YOUR TASK:
Return, word for word, the part of the quadratic inequality solution below from "2. Next, I needed" to "values for 's'.".

TEXT EXCERPT Block Start

Answer: $\{s \mid -1 < s < \frac{1}{3}\}$

Explain
This is a question about solving quadratic inequalities . The solving step is:

1. First, I moved the '1' from the right side of the inequality to the left side. This makes the inequality look like $3s^2 + 2s - 1 < 0$. This way, we can figure out when the whole expression is less than zero.

2. Next, I needed to find the "special" points where the expression $3s^2 + 2s - 1$ would be exactly equal to zero. So, I thought about the equation $3s^2 + 2s - 1 = 0$. I used the quadratic formula (which is a super handy tool we learned in school!) to find the values for 's'.
The formula is $s = \frac{-b \pm \sqrt{b^2 - 4ac}}{2a}$.
For $3s^2 + 2s - 1 = 0$, $a=3$, $b=2$, and $c=-1$.
So, $s = \frac{-2 \pm \sqrt{2^2 - 4(3)(-1)}}{2(3)}$
$s = \frac{-2 \pm \sqrt{4 + 12}}{6}$
$s = \frac{-2 \pm \sqrt{16}}{6}$
$s = \frac{-2 \pm 4}{6}$

This gives us two solutions:
$s_1 = \frac{-2 + 4}{6} = \frac{2}{6} = \frac{1}{3}$
$s_2 = \frac{-2 - 4}{6} = \frac{-6}{6} = -1$
These two numbers, -1 and $\frac{1}{3}$, are like the "borders" for our solution!

3. Now, I think about the graph of $y = 3s^2 + 2s - 1$. Since the number in front of $s^2$ (which is 3) is positive, I know the graph is a parabola that opens upwards, like a big smile!

4. Because the parabola opens upwards, the part of the graph that is *below* the s-axis (where $y$ is less than 0) is always *between* the two "border" numbers we just found.

5. So, the values of 's' that make $3s^2 + 2s - 1$ less than 0 are all the numbers between -1 and $\frac{1}{3}$. We don't include -1 or $\frac{1}{3}$ themselves because the original inequality uses '<' (less than), not '$\le$' (less than or equal to).

TEXT EXCERPT Block End
PROVIDED MATERIAL Block Start

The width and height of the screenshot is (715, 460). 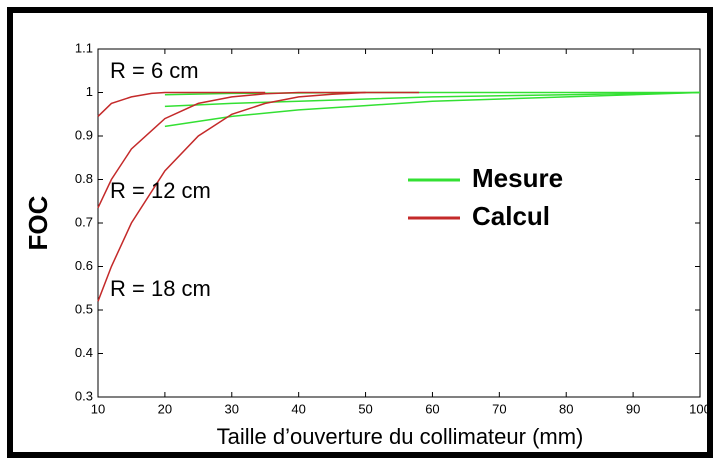 What do you see at coordinates (84, 178) in the screenshot?
I see `y-tick-label: 0.8` at bounding box center [84, 178].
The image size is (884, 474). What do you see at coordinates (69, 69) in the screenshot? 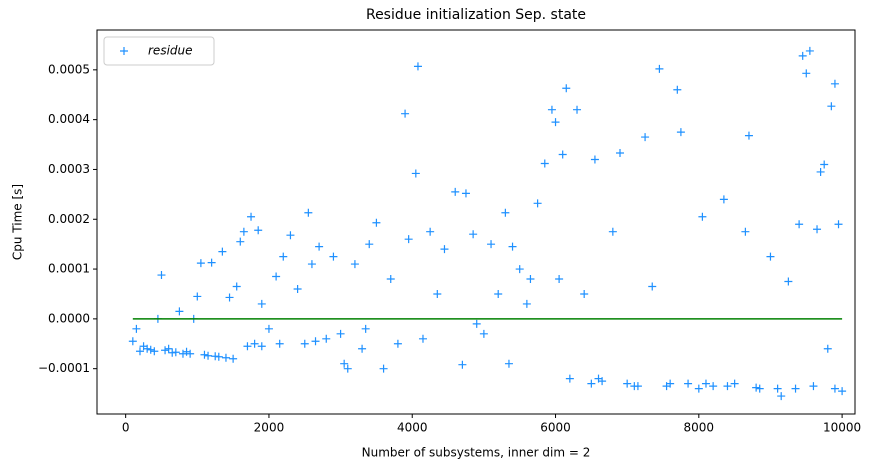
I see `y-tick-label: 0.0005` at bounding box center [69, 69].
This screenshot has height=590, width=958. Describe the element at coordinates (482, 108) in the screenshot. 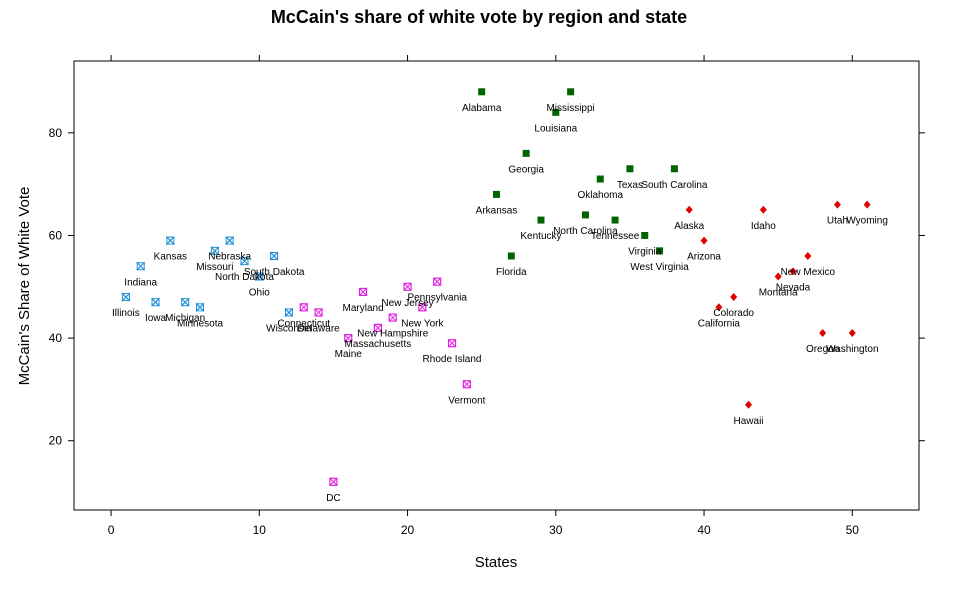

I see `point-label: Alabama` at that location.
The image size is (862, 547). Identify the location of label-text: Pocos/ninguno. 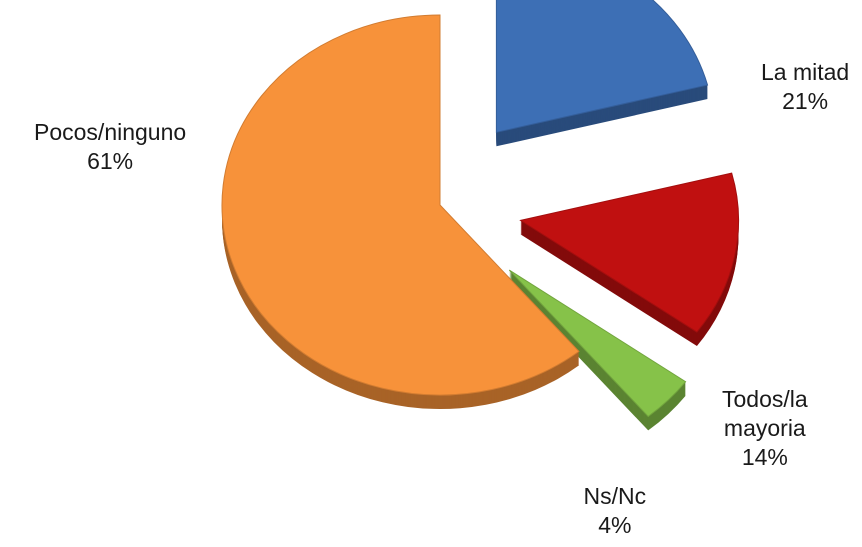
(110, 132).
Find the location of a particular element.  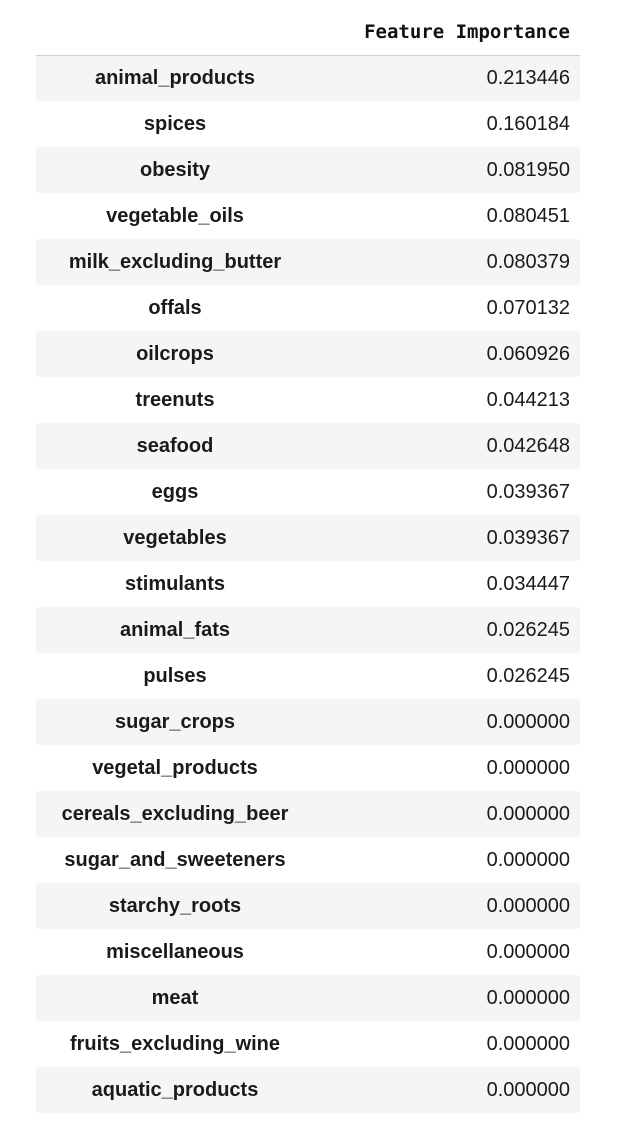

feature-name-cell: sugar_and_sweeteners is located at coordinates (175, 860).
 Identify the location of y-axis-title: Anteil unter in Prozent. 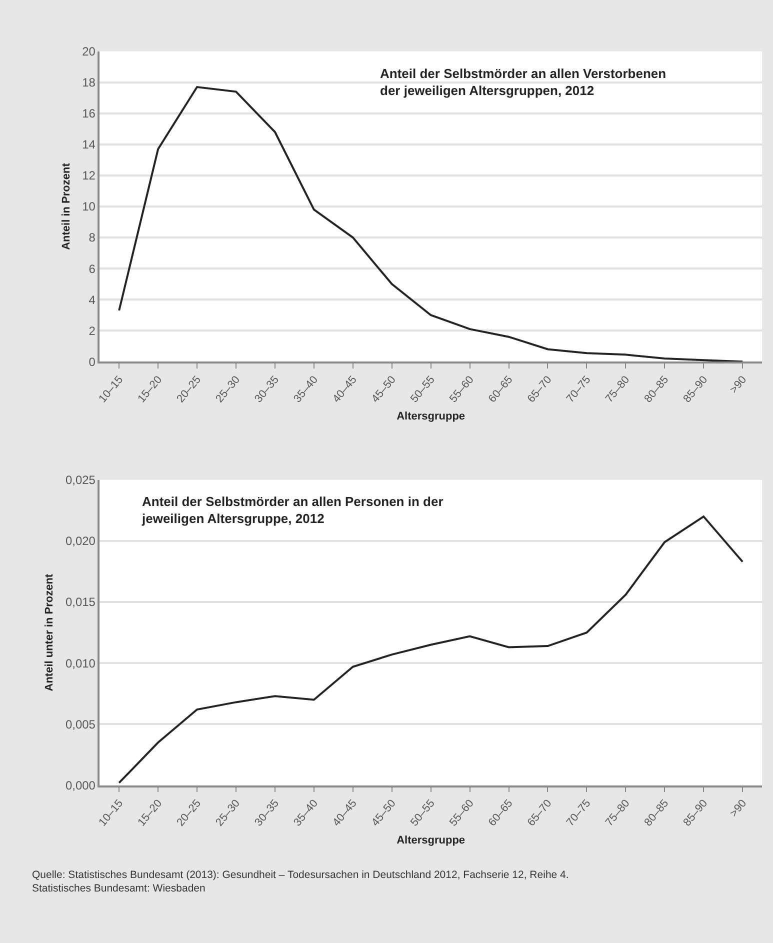
(50, 633).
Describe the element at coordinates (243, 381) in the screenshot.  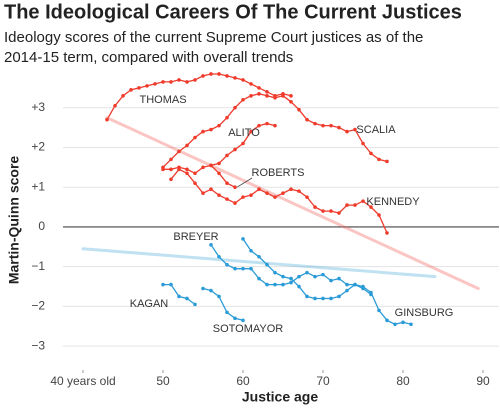
I see `x-tick-label: 60` at that location.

PROVIDED MATERIAL Block End

RESULT OF THIS EXERCISE:
2. Next, I needed to find the "special" points where the expression $3s^2 + 2s - 1$ would be exactly equal to zero. So, I thought about the equation $3s^2 + 2s - 1 = 0$. I used the quadratic formula (which is a super handy tool we learned in school!) to find the values for 's'.